An important benefit to onsite wastewater treatment systems is the ability to design them to allow high-water-usage facilities to treat the wastewater and reuse it. This reuse can include toilet flushing, irrigation for residential and commercial properties (e.g., golf courses and farms) and firefighting. Stringent treatment standards must be met to make reclaimed sanitary wastewater acceptable to regulatory agencies and the general public—a catalyst for the further development of advanced wastewater technology.
Homeowners, builders and developers searching for reasonable land need wastewater treatment options that perform well under a variety of often less-than-ideal conditions. Providing substantive treatment at varying depths is a challenge that the wastewater treatment industry is working hard to address. In response, products and system designs that work well in the shallow horizon, when groundwater levels are an issue or where poor soils have emerged will come to the forefront. Because treatment at shallow depths can be more effective than deeper systems, shallow-system designs now are playing a major role in the mandated repair or replacement of underperforming, nonperforming or outdated systems.
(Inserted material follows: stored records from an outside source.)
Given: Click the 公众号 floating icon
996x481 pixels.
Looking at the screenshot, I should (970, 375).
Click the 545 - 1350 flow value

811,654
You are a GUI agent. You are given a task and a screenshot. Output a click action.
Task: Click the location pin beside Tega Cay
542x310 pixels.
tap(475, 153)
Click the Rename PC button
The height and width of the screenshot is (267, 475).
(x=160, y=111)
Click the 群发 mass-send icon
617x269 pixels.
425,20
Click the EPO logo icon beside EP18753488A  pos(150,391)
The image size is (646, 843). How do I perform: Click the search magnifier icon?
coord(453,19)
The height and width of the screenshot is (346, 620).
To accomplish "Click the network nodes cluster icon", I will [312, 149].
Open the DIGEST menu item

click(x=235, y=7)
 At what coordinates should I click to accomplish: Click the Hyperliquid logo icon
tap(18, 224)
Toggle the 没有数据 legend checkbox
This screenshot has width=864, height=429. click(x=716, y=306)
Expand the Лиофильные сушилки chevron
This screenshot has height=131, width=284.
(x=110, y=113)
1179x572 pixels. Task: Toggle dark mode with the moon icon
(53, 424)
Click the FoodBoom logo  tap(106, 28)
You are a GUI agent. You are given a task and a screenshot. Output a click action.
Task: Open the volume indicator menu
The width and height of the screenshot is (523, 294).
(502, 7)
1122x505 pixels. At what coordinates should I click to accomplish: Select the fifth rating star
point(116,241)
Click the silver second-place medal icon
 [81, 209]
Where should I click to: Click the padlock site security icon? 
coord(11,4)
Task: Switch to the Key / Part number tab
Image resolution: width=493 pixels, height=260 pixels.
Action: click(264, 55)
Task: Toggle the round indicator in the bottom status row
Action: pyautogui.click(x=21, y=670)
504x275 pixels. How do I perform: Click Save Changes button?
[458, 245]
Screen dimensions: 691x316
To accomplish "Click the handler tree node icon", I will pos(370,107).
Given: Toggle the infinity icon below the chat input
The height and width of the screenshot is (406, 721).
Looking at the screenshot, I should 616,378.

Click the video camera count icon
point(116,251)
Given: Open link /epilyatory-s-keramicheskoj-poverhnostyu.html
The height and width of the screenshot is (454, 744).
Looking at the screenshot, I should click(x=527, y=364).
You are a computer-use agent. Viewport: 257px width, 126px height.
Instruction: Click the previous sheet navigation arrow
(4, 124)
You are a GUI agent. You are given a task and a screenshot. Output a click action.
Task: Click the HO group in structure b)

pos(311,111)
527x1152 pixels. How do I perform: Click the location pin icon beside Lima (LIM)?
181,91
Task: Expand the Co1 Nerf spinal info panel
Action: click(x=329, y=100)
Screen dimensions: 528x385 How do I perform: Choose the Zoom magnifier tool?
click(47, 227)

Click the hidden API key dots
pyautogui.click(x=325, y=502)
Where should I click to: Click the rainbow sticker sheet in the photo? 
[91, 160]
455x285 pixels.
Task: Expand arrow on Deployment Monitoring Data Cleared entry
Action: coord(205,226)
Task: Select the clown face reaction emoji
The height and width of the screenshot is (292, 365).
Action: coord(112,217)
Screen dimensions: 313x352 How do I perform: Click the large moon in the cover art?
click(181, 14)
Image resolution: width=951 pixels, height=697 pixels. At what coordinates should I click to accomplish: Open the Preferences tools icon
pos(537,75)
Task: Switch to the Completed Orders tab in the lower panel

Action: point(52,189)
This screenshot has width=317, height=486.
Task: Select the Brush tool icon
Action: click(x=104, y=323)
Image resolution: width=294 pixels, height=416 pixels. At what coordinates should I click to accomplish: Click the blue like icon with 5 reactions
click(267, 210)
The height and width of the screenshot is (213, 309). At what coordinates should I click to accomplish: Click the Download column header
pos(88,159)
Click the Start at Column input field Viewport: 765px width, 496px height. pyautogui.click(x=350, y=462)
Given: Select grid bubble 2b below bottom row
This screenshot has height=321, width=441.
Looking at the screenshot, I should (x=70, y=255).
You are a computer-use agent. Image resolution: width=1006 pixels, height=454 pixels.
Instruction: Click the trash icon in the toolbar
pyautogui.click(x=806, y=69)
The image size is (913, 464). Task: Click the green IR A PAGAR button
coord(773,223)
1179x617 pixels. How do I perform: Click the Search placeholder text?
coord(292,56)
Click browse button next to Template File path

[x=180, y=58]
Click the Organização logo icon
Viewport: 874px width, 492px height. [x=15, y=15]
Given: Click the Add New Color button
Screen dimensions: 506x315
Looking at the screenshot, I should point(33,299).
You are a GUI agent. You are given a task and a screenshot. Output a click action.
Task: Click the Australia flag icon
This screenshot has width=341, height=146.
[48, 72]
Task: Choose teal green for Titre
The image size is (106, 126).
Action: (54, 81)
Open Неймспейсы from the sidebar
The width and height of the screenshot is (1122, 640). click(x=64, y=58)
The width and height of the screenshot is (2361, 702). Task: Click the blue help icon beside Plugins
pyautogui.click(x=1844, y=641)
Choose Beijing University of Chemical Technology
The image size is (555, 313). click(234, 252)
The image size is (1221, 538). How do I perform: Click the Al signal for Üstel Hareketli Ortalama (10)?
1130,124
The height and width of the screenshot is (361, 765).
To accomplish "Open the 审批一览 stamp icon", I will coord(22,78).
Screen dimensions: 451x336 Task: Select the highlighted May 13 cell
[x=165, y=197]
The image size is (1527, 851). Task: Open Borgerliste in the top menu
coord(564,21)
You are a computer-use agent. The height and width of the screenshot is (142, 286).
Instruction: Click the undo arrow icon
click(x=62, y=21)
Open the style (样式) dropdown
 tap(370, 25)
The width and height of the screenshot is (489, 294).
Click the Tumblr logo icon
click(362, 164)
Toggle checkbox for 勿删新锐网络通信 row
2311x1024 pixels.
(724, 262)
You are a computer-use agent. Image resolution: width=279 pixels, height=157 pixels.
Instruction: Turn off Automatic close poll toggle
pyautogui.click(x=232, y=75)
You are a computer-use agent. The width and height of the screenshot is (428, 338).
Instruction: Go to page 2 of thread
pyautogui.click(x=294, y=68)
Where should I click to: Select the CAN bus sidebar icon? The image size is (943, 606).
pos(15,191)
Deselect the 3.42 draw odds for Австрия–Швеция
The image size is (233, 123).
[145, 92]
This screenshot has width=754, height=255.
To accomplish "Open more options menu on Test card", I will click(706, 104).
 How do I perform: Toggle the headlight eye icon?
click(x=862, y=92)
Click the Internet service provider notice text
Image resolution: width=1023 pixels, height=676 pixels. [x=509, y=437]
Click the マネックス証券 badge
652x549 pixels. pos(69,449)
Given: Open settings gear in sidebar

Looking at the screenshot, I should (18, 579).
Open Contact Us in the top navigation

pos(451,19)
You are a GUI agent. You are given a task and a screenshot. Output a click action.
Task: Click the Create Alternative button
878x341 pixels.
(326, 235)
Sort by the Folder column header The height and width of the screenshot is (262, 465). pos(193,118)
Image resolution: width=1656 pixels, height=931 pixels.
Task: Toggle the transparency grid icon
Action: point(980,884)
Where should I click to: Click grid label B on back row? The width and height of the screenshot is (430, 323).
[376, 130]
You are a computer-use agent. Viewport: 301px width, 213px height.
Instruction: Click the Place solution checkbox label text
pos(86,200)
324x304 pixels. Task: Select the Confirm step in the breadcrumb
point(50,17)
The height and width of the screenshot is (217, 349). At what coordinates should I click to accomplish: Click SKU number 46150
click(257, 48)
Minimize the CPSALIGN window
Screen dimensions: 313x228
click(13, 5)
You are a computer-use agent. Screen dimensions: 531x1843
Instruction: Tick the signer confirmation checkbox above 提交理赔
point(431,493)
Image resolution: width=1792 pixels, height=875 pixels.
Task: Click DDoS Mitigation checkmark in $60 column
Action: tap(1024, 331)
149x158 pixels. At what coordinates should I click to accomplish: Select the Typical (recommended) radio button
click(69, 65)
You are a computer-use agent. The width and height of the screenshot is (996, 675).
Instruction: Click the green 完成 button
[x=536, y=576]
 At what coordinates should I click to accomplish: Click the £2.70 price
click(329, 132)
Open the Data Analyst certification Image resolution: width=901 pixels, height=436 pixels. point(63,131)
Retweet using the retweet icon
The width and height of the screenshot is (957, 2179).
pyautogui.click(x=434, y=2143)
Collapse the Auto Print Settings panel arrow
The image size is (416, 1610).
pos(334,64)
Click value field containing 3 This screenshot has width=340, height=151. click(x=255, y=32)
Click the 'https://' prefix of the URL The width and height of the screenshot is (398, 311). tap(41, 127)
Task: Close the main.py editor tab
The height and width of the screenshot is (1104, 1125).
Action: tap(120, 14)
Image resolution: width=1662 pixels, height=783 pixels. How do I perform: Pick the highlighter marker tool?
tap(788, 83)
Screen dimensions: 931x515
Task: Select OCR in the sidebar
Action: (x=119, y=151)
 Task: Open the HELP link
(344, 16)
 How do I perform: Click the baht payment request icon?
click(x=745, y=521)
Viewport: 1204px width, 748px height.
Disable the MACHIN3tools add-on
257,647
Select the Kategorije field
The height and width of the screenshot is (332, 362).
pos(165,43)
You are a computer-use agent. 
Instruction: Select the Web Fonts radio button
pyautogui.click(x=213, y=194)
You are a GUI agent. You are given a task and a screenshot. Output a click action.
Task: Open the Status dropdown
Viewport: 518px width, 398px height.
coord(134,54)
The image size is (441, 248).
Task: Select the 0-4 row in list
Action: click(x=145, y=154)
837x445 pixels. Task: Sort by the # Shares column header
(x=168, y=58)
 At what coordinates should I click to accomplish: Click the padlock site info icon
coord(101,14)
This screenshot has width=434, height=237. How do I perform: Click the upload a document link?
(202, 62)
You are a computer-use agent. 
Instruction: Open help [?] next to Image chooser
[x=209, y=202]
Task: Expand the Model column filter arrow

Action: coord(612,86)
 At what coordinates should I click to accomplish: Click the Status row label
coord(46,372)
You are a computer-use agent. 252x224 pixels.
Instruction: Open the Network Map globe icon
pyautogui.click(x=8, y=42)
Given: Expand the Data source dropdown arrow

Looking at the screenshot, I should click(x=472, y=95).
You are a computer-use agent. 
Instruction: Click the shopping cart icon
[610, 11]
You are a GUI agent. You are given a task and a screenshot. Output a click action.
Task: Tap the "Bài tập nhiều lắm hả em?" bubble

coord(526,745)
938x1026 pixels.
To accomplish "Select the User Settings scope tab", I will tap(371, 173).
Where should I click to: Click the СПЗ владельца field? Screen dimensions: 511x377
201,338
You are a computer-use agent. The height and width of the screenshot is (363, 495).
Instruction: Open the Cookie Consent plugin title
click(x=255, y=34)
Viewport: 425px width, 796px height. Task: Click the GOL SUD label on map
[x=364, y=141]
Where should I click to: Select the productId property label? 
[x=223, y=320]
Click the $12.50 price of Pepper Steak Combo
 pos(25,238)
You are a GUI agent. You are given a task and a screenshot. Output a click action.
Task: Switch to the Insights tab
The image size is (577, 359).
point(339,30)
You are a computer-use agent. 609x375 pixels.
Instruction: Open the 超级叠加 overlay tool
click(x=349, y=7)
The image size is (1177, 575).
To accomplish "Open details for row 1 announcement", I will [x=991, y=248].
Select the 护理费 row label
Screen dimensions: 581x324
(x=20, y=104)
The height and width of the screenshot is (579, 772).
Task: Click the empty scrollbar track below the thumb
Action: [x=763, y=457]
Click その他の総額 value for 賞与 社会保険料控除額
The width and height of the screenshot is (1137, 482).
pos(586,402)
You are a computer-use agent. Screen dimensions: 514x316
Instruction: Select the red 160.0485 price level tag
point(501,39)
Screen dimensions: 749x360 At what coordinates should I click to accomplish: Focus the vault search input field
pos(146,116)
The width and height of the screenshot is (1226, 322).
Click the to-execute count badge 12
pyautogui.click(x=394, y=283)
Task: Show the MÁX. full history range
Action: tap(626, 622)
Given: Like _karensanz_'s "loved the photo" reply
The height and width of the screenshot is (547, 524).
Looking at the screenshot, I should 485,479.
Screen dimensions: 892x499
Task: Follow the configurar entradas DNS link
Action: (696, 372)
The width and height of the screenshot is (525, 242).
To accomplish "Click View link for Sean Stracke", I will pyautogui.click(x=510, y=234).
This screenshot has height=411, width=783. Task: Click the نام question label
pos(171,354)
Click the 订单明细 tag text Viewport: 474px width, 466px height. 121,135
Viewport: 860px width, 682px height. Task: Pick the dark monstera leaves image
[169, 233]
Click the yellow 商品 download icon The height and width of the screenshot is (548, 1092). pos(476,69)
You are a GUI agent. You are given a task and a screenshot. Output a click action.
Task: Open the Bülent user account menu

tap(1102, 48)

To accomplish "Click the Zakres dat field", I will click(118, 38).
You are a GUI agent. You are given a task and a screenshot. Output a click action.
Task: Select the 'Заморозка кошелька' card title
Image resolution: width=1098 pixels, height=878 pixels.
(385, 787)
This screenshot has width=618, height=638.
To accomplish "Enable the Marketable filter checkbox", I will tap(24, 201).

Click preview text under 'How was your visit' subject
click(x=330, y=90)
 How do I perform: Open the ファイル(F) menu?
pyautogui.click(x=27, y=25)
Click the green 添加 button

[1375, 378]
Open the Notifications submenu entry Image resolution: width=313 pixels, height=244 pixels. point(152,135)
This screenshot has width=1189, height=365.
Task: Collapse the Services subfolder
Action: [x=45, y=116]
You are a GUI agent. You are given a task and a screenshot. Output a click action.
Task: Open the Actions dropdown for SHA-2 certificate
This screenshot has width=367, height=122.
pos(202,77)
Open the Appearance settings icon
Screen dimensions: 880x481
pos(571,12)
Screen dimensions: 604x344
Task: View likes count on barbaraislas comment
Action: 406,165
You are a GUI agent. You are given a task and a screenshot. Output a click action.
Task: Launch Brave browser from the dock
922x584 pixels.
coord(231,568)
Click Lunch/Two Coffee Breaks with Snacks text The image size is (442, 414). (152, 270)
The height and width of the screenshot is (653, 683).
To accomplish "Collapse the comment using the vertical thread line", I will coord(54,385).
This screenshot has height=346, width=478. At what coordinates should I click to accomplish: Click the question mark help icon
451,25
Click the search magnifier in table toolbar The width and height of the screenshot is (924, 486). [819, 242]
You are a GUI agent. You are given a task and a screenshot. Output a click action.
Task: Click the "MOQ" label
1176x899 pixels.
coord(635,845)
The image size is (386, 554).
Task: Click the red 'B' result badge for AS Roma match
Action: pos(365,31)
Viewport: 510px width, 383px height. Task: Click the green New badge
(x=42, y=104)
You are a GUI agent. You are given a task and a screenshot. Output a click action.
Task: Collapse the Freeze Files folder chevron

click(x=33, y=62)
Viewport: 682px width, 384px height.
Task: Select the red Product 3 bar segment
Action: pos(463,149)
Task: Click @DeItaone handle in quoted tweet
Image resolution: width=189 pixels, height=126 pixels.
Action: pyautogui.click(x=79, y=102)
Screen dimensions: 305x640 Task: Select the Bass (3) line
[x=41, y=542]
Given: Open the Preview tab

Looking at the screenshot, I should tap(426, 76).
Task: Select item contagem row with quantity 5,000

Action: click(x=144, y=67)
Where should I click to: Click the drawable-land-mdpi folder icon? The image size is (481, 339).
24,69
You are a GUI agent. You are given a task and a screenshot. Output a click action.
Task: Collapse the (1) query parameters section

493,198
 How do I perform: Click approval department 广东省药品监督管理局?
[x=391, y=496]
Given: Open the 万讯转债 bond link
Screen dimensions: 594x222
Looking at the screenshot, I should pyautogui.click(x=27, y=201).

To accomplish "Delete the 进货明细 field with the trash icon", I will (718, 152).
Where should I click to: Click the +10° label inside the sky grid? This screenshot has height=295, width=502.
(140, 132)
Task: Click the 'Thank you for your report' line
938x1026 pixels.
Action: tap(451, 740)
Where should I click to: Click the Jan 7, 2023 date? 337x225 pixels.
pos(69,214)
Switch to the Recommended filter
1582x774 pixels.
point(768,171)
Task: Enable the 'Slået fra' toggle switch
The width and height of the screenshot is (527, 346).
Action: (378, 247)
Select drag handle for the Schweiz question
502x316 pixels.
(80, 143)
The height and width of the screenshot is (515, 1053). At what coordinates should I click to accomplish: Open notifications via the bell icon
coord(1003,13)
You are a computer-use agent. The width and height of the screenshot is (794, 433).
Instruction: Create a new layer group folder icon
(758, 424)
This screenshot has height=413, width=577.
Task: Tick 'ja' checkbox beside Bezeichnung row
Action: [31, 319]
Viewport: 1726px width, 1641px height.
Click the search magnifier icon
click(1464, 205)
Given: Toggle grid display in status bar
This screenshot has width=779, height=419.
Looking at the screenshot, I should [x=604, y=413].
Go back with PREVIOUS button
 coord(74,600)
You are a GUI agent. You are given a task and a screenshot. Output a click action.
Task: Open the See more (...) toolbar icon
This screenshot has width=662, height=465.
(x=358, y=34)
Utilizing the Upper Soil Horizon
If just the right amount of wastewater is delivered to the soil at the right time, then the soil effectively provides treatment prior to effluent reaching surface water or groundwater supplies. The key to this equation is in the delivery. The soil can provide highly advanced, efficient treatment to purify water that then allows it to resupply and replenish groundwater and aquifer supplies. This perpetuates the hydrologic cycle.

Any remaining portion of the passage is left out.